Introduction

Underwriters are the backbone of a sound lending process. They make sure that the risk taken (and every form of lending is a risk) is within the appetite of the firm. They also look at the other numerous checks that protect the process and the firm. The underwriting process is subtly and also vastly different depending upon which lending type we look at. For example, a residential mortgage underwriting needs to evaluate any additional borrowing that may be taking place in case of a refinance. A credit card underwriting will not involve that process but would rely more on the credit behavior of the customer. But with all these differences, there are some similarities with an overarching structure to the process. These similarities give us opportunities to assist the rigorous job underwriters have with the power of AI/ML.

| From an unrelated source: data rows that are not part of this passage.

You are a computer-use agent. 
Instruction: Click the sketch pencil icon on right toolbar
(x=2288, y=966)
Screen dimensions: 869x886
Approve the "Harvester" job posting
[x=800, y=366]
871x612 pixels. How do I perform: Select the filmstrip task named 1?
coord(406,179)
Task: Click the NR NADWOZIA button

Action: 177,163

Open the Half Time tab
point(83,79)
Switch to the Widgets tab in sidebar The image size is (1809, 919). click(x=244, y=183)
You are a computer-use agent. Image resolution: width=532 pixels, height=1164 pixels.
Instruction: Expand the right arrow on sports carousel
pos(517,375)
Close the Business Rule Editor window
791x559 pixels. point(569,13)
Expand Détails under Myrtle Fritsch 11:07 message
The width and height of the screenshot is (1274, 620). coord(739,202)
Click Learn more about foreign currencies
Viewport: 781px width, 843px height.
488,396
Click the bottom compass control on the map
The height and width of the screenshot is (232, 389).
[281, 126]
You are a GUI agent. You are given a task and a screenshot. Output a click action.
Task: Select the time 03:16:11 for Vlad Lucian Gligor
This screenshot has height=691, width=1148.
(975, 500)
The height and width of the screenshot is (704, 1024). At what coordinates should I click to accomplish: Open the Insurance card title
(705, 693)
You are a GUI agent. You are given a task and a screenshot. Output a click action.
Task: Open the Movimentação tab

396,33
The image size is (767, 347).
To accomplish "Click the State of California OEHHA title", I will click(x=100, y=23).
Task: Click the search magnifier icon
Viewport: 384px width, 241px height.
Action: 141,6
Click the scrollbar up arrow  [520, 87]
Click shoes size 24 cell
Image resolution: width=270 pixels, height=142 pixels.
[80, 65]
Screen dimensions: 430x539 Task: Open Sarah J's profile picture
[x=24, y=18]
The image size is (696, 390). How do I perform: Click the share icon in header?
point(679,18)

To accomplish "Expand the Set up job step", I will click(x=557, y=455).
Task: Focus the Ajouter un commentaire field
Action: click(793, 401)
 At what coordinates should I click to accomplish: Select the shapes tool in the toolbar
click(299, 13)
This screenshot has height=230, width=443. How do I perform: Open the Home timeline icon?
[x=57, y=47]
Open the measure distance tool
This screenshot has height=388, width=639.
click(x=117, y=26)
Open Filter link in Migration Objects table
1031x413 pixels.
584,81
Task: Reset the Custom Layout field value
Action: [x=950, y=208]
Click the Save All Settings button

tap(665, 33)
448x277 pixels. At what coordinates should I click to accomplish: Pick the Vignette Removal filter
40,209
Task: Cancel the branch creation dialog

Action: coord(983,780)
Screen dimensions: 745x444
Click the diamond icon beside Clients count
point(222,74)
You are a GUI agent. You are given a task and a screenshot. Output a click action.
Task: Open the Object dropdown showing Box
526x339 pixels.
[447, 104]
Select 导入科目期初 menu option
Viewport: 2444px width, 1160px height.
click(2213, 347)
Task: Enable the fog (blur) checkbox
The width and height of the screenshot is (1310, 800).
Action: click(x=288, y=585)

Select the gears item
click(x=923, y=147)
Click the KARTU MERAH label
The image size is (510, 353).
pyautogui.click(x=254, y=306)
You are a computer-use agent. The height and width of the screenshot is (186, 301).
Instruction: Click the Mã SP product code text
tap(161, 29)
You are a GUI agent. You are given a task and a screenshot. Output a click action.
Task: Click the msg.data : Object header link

More about the automated underwriting process

The first thing to be clear about is that there is no replacement of the underwriter. It is all but known that no amount of credit scoring, file verifications, AML checks are enough to predict the risk effectively. Seasoned underwriters understand the nuances that our systems might miss. They can think of triggering a last-minute re-scoring of the application or asking for just an extra month of payslips etc. We need that ingenuity and in fact, using AI/ML is only going to encourage it.

Using thorough data analysis, it is possible to ink out patterns of borrowing activity. Servicing systems generally save all borrowing data and subsequent payment performance for reporting purposes. It is this data that can be harnessed to generate important insights for a particular case. For example, a certain firm might find that customers who borrow a month from or past Christmas show higher signs of payment difficulty, despite having no issues in their application. Is it because of higher spending around that time that they need them months to adjust with? That is a question that financial experts can answer. But the job of the tech is to show that such a pattern may exist to begin with.

Imagine the power with the underwriter’s disposal, if a similar customer like in our example has a little warning ticker for the underwriter saying, “This customer may face payment difficulties”. That should be enough for the underwriter to go on a more thorough research before signing it off. Or the underwriter may choose to change the product just in case. There are numerous possibilities depending upon how the data pans out.

More applications of automatic underwriting

Automatic underwriting also has application in the AML world. Most AML checks are with historical evidence- by looking at fraud registries and flagging a person previously known to have engaged in suspicious activity. But AI/ML can to a great degree, successfully predict fraudulent behavior. The concept is again the same- using the data which we already painstakingly store. The patterns are what may surprise us and show us insights that we never thought of incorporating in the process.

These are just a few examples of how AI/ML can successfully create powerful interventions in the underwriting world, leading to an automated and more thorough underwriting process.